MUSIC REVIEW

Nonken Reigns

By Michael Manning, Globe Correspondent, 10/31/00

Saturday night in Brandeis University's Slosberg Recital Hall, Marilyn Nonken performed one of this or any year's best and most demanding recitals of 20th-century piano music. Titled ''American Spiritual,'' her program comprised works by the American Charles Ives and by the English composer so beholden to him, Michael Finnissy, in whose ''North American Spirituals'' her exceptionally musical approach did the most.

Finnissy's music has been described as severe, although the present selections (which also included "Kemp's Morris," written in 1978) are considerably less aurally contentious than his "Seventeen Immortal Homosexual Poets" heard locally less than two years ago. Nonken's performances, which stressed lyricism, abounded in color and nuance, made convincing contextual and rhythmic sense of the sudden storms of sound and the prolonged buffers of silence, and brought clarity and direction to the sometimes self-obfuscating complexity of Finnissy's textures.
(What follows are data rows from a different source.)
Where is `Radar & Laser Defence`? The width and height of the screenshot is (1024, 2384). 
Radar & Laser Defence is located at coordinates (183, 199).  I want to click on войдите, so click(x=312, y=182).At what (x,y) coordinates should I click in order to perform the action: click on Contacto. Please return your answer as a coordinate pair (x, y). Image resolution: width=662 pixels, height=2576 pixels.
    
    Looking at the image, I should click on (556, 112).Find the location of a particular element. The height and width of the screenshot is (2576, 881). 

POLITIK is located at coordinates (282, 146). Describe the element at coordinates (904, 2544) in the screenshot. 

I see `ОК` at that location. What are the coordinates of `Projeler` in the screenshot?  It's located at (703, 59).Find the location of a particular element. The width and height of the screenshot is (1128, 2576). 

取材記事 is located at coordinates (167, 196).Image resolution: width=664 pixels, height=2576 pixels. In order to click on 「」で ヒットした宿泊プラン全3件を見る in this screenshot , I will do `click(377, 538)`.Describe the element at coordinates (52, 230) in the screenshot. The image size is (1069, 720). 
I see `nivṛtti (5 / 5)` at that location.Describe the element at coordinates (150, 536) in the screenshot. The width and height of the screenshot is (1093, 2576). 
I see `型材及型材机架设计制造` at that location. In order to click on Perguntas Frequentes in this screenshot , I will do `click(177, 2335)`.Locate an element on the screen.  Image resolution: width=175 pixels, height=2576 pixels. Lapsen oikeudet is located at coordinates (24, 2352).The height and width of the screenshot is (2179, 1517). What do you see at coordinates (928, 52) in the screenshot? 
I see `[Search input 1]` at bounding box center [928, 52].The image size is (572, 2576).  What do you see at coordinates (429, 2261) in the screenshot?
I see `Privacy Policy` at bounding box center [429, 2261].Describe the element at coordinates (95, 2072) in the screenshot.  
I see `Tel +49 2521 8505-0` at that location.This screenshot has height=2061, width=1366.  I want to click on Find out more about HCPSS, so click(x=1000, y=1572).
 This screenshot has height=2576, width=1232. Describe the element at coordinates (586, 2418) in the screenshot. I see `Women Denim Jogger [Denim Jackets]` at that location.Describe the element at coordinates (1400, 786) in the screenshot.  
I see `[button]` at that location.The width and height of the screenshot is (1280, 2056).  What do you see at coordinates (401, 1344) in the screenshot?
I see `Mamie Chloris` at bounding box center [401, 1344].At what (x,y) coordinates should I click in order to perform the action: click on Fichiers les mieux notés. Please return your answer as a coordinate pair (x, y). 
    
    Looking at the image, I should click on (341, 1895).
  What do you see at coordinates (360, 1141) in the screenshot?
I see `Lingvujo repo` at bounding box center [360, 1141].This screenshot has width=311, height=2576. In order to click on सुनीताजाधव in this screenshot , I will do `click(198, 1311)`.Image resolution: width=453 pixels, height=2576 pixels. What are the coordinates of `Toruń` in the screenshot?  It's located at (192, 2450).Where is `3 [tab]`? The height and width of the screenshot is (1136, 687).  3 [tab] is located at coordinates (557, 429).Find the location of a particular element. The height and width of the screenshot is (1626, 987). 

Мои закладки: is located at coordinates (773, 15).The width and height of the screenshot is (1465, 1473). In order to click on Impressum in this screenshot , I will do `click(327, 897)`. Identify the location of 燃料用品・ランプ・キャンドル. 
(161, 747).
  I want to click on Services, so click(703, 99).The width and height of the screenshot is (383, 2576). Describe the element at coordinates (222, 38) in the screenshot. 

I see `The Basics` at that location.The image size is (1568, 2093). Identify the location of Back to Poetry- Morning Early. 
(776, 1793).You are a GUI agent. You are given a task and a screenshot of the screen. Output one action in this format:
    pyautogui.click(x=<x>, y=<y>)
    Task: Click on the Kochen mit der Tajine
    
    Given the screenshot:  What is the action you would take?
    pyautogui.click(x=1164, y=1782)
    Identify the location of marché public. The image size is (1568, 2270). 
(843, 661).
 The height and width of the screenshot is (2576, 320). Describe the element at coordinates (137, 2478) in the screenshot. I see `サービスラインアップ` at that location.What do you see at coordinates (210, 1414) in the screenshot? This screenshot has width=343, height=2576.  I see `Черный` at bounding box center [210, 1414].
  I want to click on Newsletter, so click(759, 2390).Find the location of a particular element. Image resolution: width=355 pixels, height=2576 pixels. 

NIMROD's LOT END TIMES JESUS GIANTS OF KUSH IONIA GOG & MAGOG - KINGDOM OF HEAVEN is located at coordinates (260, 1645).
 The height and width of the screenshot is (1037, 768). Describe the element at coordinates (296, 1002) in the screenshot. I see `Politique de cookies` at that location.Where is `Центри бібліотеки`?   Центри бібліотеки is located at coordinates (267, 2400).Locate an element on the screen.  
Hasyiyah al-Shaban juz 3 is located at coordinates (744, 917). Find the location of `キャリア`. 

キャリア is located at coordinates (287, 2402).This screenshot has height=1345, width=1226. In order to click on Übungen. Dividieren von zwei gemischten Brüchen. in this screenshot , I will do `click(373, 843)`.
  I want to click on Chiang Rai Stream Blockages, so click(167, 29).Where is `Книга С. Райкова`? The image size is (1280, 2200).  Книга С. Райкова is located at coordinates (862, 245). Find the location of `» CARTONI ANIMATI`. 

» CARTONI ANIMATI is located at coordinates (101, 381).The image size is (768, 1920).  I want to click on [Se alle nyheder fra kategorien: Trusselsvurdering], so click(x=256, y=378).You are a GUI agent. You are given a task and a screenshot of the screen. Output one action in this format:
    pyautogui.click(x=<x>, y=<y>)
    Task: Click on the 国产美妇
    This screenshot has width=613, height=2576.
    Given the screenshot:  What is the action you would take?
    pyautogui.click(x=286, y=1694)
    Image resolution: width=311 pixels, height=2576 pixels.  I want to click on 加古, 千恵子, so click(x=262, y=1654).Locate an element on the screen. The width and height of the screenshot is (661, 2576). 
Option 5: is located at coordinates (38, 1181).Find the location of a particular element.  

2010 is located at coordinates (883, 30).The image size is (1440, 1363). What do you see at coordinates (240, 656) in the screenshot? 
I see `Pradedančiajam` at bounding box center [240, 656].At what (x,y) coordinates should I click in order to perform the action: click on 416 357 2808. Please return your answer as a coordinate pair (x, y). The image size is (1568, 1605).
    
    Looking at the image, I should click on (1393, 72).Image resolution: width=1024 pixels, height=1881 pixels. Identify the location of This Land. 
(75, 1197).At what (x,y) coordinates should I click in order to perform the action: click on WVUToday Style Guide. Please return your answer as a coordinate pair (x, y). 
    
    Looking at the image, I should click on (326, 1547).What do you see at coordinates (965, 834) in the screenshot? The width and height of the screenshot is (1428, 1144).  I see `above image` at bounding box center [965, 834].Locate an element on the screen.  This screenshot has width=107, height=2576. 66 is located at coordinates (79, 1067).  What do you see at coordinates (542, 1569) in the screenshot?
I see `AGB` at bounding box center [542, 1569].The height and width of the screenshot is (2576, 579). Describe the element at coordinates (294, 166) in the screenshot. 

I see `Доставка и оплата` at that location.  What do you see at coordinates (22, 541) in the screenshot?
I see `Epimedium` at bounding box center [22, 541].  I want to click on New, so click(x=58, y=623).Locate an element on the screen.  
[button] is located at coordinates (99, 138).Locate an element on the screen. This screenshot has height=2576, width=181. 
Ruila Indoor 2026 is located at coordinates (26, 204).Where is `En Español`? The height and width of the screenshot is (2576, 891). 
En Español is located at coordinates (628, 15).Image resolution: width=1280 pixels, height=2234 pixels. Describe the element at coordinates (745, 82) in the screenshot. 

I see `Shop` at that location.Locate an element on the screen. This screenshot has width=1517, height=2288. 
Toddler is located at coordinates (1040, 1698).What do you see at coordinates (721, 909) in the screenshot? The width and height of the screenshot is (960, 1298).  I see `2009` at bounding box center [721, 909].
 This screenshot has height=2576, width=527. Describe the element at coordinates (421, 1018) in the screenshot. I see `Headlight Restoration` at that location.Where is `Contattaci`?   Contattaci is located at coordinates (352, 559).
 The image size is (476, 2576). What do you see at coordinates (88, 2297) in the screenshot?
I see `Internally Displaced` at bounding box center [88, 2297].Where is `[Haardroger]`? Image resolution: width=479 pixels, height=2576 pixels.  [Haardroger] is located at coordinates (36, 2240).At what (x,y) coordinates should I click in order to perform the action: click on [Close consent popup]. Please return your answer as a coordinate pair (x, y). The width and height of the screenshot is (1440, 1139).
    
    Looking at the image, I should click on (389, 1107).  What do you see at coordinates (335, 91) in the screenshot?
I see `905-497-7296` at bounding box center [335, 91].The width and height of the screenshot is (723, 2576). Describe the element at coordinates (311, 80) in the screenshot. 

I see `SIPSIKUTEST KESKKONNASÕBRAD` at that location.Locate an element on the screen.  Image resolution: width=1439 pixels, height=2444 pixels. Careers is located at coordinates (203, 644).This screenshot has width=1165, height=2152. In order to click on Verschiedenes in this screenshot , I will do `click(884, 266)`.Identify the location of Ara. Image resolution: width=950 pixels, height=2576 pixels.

In ''Kemp's Morris,'' the composer has the pianist wear bells on the wrist, a variant of the Morris dancing tradition of wearing them on the legs. Nonken's attention to the choreography of her hands added that extra measure of control that elevated it beyond mere effect or affectation. Ives's ''Concord Sonata'' is that composer's titanic contribution to the piano's literature, and few are the pianists who can manage it. Even fewer have managed it as well as Nonken, who again employed proven pianistic virtues in the rendering of a wholly original and radical work of art.

Like a refreshing mint after meal, Henry Cowell's ''Aeolian Harp'' was served as an encore.